(Saved data entries)
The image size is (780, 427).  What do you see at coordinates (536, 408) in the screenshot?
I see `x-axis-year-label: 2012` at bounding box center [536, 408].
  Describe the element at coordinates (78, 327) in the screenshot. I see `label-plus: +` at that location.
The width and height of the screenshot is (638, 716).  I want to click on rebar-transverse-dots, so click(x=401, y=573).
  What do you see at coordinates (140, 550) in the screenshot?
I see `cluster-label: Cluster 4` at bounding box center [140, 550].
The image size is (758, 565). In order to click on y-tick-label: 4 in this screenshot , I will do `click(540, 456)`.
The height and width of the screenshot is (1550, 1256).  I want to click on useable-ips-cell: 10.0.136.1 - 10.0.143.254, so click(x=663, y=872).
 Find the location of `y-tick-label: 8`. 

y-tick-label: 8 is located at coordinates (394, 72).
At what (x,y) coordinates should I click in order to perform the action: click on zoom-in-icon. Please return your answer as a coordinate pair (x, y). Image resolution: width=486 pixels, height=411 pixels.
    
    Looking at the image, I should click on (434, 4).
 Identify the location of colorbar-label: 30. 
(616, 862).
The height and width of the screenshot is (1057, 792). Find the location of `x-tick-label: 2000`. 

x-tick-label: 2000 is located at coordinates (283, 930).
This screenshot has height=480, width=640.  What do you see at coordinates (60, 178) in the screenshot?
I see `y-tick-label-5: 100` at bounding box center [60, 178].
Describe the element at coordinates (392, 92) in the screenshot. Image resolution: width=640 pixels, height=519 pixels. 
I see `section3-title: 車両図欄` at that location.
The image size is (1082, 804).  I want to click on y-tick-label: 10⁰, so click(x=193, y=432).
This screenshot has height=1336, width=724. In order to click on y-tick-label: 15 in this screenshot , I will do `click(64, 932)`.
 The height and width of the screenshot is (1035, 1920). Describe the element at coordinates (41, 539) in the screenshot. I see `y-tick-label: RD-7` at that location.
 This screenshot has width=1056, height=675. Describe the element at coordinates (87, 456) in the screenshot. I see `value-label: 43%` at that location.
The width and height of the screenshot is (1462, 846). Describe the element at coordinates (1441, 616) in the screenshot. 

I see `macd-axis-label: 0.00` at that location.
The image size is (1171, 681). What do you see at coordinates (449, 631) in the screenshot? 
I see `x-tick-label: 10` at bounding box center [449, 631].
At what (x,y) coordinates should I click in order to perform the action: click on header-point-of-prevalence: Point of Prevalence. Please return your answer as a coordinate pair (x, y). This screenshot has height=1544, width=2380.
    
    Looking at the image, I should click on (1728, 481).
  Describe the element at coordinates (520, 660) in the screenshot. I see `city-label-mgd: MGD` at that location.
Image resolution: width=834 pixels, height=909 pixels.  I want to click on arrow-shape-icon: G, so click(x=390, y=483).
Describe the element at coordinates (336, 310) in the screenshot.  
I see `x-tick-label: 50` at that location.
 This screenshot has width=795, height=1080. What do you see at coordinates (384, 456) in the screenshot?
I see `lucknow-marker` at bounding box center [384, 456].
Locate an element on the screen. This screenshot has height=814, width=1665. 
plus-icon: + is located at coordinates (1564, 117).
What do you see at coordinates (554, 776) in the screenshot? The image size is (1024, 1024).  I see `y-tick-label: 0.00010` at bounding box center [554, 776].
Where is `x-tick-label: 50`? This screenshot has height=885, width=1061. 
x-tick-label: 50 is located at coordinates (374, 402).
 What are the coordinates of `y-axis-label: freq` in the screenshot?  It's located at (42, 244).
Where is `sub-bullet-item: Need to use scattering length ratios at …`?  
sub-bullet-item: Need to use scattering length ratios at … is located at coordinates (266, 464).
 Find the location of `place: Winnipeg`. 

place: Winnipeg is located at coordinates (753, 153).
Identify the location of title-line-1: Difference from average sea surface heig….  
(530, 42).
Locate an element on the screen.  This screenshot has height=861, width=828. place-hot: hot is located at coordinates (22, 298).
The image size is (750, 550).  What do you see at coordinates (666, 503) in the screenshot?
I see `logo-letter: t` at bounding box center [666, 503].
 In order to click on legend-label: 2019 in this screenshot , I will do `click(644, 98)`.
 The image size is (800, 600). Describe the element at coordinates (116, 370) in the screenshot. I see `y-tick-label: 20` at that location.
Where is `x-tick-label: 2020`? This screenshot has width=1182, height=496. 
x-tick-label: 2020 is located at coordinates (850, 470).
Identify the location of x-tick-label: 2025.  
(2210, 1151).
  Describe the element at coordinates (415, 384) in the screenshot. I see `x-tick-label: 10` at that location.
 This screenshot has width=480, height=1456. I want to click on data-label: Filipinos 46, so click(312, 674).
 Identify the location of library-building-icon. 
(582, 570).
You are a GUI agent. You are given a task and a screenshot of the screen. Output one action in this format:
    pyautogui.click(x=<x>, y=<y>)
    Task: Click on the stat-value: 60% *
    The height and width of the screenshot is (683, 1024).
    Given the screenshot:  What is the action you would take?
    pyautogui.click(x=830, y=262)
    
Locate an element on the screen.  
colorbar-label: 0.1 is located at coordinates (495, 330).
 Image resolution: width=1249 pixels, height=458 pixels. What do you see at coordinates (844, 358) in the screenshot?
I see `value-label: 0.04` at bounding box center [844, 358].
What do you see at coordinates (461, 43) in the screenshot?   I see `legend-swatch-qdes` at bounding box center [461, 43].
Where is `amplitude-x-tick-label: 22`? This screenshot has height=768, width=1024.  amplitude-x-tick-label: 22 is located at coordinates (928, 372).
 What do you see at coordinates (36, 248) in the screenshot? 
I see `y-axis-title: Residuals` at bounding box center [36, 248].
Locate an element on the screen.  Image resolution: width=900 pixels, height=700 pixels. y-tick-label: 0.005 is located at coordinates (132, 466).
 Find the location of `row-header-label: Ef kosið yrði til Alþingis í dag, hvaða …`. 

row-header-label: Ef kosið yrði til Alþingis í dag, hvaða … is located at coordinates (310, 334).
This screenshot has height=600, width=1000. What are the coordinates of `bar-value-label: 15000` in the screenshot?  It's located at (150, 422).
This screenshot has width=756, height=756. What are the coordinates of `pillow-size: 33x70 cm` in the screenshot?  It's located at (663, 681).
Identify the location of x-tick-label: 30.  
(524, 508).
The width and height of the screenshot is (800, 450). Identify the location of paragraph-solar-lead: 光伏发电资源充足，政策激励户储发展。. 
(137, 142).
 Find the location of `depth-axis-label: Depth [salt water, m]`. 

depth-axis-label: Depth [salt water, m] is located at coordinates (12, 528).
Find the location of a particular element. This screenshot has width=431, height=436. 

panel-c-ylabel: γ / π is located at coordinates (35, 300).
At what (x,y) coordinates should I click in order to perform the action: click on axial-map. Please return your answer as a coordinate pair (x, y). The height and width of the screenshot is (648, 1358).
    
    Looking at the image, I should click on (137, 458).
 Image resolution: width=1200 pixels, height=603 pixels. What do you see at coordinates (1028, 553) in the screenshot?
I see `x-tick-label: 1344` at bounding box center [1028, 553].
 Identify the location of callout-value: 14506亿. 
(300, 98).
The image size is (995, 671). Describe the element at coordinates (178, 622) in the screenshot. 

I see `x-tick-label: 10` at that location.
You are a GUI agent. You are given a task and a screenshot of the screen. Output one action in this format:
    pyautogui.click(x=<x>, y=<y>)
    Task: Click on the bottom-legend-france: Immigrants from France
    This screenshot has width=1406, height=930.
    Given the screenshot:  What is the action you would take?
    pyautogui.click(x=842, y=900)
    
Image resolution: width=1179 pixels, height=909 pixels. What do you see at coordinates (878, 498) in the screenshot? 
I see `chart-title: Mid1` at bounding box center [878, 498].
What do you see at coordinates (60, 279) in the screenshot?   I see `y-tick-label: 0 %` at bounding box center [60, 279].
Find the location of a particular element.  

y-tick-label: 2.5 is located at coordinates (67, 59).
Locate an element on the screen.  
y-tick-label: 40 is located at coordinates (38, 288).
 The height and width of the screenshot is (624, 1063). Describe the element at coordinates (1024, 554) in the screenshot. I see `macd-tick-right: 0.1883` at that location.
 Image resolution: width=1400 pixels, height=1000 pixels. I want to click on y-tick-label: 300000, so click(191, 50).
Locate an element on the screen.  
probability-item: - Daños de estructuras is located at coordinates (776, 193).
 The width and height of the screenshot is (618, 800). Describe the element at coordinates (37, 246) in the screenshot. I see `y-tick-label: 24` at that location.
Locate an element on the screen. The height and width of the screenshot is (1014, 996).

#### What you are asked to do:
Reproduce the rows from the line with "The image size is (758, 565)." to the line with "The height and width of the screenshot is (1550, 1256).", word for word.

#### Answer box:
The image size is (758, 565). In order to click on y-tick-label: 4 in this screenshot , I will do `click(540, 456)`.
The height and width of the screenshot is (1550, 1256).  I want to click on useable-ips-cell: 10.0.136.1 - 10.0.143.254, so click(x=663, y=872).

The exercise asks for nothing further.